▼

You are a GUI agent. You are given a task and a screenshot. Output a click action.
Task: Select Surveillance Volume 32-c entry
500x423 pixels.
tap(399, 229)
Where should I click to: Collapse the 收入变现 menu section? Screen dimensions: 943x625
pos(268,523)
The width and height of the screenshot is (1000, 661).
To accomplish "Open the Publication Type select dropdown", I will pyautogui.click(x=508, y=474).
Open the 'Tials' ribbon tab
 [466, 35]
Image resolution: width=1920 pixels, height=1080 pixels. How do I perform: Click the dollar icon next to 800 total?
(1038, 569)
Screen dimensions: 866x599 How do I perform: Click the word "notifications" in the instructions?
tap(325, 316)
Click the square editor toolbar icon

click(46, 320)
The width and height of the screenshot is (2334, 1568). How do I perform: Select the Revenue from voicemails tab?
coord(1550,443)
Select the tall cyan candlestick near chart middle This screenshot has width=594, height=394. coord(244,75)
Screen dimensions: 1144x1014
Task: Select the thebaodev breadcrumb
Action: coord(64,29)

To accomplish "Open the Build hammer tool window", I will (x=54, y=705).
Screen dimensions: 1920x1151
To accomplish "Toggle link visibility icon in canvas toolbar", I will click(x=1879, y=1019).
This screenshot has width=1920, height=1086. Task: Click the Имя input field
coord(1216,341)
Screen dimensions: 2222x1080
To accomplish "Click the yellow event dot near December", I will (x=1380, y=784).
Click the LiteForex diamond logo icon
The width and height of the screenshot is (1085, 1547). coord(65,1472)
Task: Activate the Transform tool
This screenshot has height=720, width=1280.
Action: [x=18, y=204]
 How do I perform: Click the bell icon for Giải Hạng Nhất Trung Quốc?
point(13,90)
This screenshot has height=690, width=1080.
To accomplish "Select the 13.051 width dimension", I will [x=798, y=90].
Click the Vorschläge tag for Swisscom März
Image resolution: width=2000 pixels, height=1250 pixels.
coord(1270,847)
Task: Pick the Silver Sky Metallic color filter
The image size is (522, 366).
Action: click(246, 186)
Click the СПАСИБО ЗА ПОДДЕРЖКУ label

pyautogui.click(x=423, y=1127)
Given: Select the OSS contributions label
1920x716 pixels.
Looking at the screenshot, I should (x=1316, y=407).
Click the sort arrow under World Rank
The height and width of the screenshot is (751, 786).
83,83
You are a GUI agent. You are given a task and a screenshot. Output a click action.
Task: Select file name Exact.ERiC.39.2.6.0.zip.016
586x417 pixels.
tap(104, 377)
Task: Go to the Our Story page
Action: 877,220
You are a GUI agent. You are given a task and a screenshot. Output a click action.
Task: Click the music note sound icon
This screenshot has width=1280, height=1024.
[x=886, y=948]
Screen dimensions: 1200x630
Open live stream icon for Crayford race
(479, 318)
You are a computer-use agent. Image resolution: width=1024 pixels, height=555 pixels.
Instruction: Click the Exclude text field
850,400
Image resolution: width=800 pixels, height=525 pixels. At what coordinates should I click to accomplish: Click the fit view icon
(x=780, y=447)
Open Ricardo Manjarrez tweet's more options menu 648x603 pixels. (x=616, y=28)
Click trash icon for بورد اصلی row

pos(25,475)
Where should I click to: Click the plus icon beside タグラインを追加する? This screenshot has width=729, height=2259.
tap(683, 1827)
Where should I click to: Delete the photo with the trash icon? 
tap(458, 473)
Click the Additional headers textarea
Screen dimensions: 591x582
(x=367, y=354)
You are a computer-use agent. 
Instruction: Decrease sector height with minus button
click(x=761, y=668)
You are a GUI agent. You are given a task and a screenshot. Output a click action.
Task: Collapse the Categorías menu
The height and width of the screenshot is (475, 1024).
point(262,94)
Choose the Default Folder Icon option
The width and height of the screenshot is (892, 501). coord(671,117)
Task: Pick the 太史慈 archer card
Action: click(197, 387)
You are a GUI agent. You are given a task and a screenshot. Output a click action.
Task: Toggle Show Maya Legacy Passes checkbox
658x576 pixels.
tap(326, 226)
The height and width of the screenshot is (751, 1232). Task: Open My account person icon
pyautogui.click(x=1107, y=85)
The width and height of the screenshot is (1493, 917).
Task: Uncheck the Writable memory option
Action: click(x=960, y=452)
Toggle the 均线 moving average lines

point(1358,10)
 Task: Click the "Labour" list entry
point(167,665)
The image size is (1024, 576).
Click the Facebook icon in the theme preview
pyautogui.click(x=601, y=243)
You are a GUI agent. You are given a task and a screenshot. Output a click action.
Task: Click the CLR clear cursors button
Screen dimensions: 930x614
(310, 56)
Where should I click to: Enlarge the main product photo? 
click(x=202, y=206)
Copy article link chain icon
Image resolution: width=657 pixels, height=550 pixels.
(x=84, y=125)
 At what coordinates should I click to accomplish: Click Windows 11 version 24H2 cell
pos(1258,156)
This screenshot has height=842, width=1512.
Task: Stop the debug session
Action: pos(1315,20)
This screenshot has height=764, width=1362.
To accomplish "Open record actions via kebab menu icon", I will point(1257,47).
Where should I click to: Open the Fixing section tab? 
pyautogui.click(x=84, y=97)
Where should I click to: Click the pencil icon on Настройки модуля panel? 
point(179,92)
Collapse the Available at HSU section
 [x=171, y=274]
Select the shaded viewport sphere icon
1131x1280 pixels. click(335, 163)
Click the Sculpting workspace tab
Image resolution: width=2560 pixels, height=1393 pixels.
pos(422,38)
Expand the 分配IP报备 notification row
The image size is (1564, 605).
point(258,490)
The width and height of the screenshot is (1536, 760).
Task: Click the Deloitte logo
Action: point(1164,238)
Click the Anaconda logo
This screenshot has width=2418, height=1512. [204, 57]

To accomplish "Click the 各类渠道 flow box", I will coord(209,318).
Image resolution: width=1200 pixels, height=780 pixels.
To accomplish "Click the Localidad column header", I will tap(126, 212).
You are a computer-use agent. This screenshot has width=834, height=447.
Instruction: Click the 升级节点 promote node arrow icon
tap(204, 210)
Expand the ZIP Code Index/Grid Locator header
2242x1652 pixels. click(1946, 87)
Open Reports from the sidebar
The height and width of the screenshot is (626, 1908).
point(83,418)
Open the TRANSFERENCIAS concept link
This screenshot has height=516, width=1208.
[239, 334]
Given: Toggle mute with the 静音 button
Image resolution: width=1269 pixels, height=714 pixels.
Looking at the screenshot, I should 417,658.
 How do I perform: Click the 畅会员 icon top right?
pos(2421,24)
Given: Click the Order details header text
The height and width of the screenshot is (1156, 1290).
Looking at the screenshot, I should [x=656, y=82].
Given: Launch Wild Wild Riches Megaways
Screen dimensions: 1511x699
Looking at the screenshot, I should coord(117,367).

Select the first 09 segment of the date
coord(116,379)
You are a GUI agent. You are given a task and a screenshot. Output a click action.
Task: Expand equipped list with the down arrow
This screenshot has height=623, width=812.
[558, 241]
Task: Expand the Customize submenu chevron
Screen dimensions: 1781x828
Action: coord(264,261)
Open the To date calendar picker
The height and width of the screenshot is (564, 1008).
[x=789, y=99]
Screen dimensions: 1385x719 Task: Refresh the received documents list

▲

§ Goal of the exercise:
Set out the part of the records above that opens with the line containing "Screen dimensions: 2222x1080" and closes with the line containing "pyautogui.click(x=423, y=1127)", both included, as a numbered list with one line per item. Leave out blank lines.

§ Output for this exercise:
1. Screen dimensions: 2222x1080
2. To accomplish "Click the yellow event dot near December", I will (x=1380, y=784).
3. Click the LiteForex diamond logo icon
4. The width and height of the screenshot is (1085, 1547). coord(65,1472)
5. Task: Activate the Transform tool
6. This screenshot has height=720, width=1280.
7. Action: [x=18, y=204]
8.  How do I perform: Click the bell icon for Giải Hạng Nhất Trung Quốc?
9. point(13,90)
10. This screenshot has height=690, width=1080.
11. To accomplish "Select the 13.051 width dimension", I will [x=798, y=90].
12. Click the Vorschläge tag for Swisscom März
13. Image resolution: width=2000 pixels, height=1250 pixels.
14. coord(1270,847)
15. Task: Pick the Silver Sky Metallic color filter
16. The image size is (522, 366).
17. Action: click(246, 186)
18. Click the СПАСИБО ЗА ПОДДЕРЖКУ label
19. pyautogui.click(x=423, y=1127)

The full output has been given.